__WHAT THIS TASK INVOLVES__. Across the records below, how many lines include the string "page"? Respond with the number only.

Extracted records:
::::

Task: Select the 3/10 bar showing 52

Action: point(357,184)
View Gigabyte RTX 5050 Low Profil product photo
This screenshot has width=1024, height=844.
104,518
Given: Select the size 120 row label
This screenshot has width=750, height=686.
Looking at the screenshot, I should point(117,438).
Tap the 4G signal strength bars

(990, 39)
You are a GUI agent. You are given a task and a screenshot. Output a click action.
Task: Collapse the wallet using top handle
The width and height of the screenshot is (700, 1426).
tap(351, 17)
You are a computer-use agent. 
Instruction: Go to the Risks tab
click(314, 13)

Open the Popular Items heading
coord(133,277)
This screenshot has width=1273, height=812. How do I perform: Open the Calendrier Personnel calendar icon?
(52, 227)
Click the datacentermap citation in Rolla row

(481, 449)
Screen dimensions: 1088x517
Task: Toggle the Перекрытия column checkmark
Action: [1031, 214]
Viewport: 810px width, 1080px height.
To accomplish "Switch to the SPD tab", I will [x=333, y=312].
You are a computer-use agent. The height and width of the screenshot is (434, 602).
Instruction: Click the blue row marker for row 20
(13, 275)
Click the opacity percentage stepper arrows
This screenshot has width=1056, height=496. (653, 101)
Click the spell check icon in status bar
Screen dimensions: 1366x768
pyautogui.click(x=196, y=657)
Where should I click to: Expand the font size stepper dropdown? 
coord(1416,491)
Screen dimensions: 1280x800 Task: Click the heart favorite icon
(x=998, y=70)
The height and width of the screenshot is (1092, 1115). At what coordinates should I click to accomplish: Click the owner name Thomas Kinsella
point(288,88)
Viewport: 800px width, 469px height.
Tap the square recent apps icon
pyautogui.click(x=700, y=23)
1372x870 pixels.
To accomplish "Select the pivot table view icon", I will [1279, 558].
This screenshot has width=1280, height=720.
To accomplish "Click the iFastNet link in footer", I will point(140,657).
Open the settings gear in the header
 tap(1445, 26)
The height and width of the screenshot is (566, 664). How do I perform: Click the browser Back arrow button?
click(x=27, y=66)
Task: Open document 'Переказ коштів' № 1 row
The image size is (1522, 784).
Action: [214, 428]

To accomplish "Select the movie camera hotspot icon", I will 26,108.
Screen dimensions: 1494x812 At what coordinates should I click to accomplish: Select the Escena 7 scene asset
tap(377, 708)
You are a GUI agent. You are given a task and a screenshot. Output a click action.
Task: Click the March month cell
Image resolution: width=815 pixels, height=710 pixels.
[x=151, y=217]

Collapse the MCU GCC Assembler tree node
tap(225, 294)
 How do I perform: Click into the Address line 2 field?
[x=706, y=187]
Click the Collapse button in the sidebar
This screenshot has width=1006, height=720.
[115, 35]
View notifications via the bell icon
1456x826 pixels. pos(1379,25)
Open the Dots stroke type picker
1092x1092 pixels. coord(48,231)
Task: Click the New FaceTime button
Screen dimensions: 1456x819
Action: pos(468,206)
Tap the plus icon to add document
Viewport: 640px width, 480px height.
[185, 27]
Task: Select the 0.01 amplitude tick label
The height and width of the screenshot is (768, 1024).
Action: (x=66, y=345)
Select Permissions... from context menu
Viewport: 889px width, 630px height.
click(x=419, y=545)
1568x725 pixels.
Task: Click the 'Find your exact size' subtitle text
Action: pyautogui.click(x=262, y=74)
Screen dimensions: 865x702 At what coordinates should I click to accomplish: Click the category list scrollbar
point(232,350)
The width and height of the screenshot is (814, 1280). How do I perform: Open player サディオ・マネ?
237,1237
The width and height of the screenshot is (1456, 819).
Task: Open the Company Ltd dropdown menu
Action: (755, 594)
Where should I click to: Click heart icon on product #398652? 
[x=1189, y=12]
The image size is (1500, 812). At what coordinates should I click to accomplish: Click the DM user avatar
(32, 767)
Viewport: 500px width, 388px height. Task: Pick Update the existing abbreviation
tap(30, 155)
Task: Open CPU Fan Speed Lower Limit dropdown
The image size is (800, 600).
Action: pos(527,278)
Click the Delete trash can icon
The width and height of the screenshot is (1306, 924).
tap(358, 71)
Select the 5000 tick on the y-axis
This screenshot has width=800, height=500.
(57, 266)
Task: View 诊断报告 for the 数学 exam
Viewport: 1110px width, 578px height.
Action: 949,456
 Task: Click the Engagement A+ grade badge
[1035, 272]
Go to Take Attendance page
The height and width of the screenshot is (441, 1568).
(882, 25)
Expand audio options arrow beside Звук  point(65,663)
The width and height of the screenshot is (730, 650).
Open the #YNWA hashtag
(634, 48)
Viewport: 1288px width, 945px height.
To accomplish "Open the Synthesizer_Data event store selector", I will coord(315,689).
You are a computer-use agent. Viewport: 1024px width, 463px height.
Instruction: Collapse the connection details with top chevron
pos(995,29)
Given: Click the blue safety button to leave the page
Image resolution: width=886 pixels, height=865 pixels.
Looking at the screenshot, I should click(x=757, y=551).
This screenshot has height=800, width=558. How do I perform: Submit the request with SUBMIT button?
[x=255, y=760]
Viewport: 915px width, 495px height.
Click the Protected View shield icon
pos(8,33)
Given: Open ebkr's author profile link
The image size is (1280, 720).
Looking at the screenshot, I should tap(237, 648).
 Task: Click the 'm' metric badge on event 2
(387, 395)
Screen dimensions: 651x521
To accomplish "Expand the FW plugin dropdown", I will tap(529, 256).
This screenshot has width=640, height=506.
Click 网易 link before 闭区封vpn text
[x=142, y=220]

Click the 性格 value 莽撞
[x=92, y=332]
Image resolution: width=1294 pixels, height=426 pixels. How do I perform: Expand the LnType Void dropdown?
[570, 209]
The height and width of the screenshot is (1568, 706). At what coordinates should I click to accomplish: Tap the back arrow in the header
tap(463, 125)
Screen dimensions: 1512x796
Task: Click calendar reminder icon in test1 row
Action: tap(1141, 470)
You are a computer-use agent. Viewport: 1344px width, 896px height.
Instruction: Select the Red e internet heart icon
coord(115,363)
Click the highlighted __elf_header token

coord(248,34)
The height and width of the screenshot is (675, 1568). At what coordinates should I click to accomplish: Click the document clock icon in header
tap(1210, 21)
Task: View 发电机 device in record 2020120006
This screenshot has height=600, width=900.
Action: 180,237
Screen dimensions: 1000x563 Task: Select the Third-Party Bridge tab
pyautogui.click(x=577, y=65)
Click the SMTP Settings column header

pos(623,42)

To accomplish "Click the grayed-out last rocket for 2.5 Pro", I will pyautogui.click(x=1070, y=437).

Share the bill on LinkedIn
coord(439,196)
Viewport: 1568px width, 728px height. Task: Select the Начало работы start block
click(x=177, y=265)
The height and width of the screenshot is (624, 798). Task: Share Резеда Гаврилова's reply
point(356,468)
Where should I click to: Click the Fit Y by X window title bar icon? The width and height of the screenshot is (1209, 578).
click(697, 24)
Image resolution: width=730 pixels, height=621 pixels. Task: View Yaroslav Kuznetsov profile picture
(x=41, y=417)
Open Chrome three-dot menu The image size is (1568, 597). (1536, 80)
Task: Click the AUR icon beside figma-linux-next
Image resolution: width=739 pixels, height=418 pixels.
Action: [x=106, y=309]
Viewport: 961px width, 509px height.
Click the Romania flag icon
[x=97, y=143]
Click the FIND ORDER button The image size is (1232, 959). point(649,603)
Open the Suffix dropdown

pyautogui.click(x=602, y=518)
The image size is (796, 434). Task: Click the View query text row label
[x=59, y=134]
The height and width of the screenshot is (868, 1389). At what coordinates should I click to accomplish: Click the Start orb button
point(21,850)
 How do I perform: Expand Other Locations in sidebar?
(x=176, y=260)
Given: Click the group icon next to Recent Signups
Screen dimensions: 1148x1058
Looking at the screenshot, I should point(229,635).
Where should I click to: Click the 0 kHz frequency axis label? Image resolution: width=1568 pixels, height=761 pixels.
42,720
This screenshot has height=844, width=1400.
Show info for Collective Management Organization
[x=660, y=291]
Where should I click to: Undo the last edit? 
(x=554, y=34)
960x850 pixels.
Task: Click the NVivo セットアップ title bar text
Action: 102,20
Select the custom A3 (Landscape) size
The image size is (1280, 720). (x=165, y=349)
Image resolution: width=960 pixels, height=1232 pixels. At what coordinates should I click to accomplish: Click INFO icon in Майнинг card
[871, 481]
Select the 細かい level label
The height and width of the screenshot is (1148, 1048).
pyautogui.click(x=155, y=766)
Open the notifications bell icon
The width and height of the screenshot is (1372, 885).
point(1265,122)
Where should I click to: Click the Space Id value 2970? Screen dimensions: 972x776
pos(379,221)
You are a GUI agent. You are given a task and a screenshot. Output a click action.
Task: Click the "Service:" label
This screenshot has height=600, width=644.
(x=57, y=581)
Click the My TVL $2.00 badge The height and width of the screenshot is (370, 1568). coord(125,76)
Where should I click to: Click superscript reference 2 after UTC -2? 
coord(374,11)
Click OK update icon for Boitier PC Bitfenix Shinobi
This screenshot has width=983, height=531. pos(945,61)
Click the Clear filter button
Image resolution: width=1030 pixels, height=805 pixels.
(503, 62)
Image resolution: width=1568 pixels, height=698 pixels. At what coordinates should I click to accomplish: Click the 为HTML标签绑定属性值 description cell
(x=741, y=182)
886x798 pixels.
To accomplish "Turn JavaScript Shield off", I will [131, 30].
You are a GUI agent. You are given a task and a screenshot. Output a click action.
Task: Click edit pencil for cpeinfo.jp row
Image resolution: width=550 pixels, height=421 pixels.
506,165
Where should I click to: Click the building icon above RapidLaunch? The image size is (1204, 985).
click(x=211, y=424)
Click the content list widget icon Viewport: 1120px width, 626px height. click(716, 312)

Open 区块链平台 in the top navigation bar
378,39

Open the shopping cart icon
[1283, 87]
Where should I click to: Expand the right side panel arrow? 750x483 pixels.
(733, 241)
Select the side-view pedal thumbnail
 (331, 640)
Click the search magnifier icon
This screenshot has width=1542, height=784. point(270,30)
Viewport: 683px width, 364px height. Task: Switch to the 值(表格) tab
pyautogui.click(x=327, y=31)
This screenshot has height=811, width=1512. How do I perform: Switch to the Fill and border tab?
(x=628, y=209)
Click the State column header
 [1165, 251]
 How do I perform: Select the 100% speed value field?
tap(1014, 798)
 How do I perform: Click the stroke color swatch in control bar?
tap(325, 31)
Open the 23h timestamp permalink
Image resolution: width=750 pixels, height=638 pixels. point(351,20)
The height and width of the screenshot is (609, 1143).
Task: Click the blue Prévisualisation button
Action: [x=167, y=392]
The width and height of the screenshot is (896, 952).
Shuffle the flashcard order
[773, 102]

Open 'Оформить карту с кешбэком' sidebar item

::::

__OUTPUT FOR THIS TASK__. 2